The world has changed, and businesses have discovered new and creative ways of using technology to adapt to this new reality. Zoom isn’t the only solution to make the workplace more friendly for remote or partially remote teams. Virtual cards make it safe and easy for employees to spend the money they need, while simultaneously giving managers control over the budget, and accounting teams real-time insight into what is being spent. Adjustable spend limits and expiration dates can be applied when the virtual card is created, and it can be specific to one vendor if required.
That’s why virtual cards are a great tool for managing employee benefits. Spending on virtual cards gives visibility and control to management and accounting, while giving employees easy access to approved spending on perks.
In a tight labor market, benefits are becoming more important to attract the best talent, and many applicants weigh them when considering a job offer. Good benefits also improve employee retention. This is particularly true of Millennial and Gen Z employees. One survey found that 70% would stay at a job at least another year if they were given a reward worth $150.
However, the work involved for the accounting and finance teams can be a serious point of friction. Traditionally, many benefits outside of healthcare require employees to spend their own money, complete an expense report, then wait for reimbursement. Then the finance team has to process the reimbursement request, a task which often includes following up on missing documentation. And, with the rise in the number of remote workers, it’s harder now to just walk over to hand in a missing receipt.
Eliminating those tasks with virtual cards not only increases employee appreciation for the time saved, it may also increase the effectiveness of the benefit.

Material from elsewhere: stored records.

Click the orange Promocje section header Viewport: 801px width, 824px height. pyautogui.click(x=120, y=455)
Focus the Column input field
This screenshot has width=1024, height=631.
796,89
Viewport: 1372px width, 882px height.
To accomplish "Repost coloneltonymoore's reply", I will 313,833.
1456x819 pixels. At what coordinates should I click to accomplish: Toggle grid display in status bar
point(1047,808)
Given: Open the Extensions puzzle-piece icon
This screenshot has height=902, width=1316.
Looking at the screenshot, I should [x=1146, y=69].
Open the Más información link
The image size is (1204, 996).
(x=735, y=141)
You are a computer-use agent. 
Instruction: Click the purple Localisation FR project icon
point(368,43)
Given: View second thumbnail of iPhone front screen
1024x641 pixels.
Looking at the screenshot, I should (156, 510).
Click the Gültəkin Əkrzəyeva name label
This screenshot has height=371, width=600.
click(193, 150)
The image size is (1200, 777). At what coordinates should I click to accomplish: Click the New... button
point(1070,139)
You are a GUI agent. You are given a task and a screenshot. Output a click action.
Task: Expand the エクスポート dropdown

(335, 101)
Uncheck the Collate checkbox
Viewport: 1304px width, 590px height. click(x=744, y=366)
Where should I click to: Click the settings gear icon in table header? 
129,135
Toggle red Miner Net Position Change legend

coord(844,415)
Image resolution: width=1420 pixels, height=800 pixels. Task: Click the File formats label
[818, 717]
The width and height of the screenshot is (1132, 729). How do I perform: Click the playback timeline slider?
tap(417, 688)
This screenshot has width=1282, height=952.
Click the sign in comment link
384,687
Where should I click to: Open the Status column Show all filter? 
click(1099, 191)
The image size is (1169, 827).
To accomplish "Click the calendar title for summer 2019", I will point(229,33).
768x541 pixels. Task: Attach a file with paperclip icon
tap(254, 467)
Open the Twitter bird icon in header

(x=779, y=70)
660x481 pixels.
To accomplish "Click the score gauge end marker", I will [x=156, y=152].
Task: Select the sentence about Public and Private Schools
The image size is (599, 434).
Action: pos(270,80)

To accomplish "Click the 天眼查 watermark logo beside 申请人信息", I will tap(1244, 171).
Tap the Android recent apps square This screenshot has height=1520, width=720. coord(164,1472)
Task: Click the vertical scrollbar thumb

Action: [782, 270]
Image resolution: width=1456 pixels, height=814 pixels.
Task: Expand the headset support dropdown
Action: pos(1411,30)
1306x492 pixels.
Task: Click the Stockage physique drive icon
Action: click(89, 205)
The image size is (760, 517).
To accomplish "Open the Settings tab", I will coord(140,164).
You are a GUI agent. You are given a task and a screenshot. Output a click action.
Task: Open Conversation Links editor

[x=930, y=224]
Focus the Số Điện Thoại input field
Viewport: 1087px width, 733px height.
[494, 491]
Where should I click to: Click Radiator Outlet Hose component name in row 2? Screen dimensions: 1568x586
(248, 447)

For example, if a company offers gym memberships to promote healthy living, research shows that people are more likely to use the membership if they don’t have to wait to be compensated for it. Although using a virtual card certainly can’t guarantee that an employee will head to the gym, virtual cards solve the problem of delayed payout for a benefit by giving employees a pre-approved payment method that doesn’t impact their wallet. And finance teams love virtual cards, since they don’t have to track the whereabouts of a physical corporate card, look for missing receipts, or process expense reports.
Here are six ways to incorporate virtual cards into your benefits program:
1. Home office equipment: Although many workers were able to rapidly transition to work-from-home arrangements in the Spring of 2020, the investment in home offices isn’t necessarily over, in part because the resulting makeshift office setups have led to a rise in workplace injuries caused by poor ergonomics. Offering employees a virtual card to invest in a more ergonomic setup can pay off with fewer work-related injuries and a happier workforce. With a virtual card tied to a company’s corporate credit card program, employees can rest assured that any office equipment they purchase is compliant with company policy, thanks to robust approval workflows. And budget owners don’t have to worry about going over budget, since spending limits and frequency can be applied to the card when it is generated.
The trend toward remote work is expected to continue. The Airbase Benchmark Survey of Finance Professionals found that 51% of respondents plan to continue to support working from home. Make sure employees have the best home office setup possible without adding extra work for the finance team.
2. Team meals for remote workers: Airbase is a fully distributed company, with employees around the world. At an all-team event, we were each given a virtual card to have a meal delivered — for some, it was dinner, while for others it was breakfast, but it added up to the kind of shared experience that is often missed in remote work. Other businesses send remote employees virtual cards to cover Monday bagels, or to buy a month’s worth of coffee (and that coffee might be better than most staff-room coffee).
3. Wellness programs: In addition to gym memberships, potential wellness benefits include nutritional counseling, smoking-cessation programs, mental health programs, and stress-reduction programs. Not only are these programs a good way to ensure the overall health of employees, but some studies have found that companies with robust wellness programs perform better financially. Don’t let bureaucratic processes and cumbersome reimbursement procedures stand in the way.
4. Learning and development: Continuous learning is increasingly necessary to remain competitive. Make it easier for employees to invest in themselves by giving them a virtual card for education. Not only will you have a more informed workforce, employee loyalty may increase. In one survey, 76% of respondents said a current or potential employer would be more attractive if they provided opportunities for learning, and 81% said ongoing training makes them feel engaged at work.
5. Childcare: The COVID-19 pandemic has highlighted the importance of reliable childcare for a productive workforce, and some companies have stepped up to offer childcare stipends to employees. Carta, for example, introduced a $10,000 stipend for eligible employees to use for childcare needs. Not all childcare facilities accept credit cards, but a virtual card is an excellent way to make this easy for parents when they do. (Plus, it’s an opportunity for the company to earn cash back.)
6. Other stipends: Ultimately, you’re limited only by your imagination when it comes to employee perks. When you administer benefits by virtual cards, you maintain oversight and control. So, consider your team members — what makes them happy? Companies have given employees stipends for things like dates, dogs, books, and vacation costs.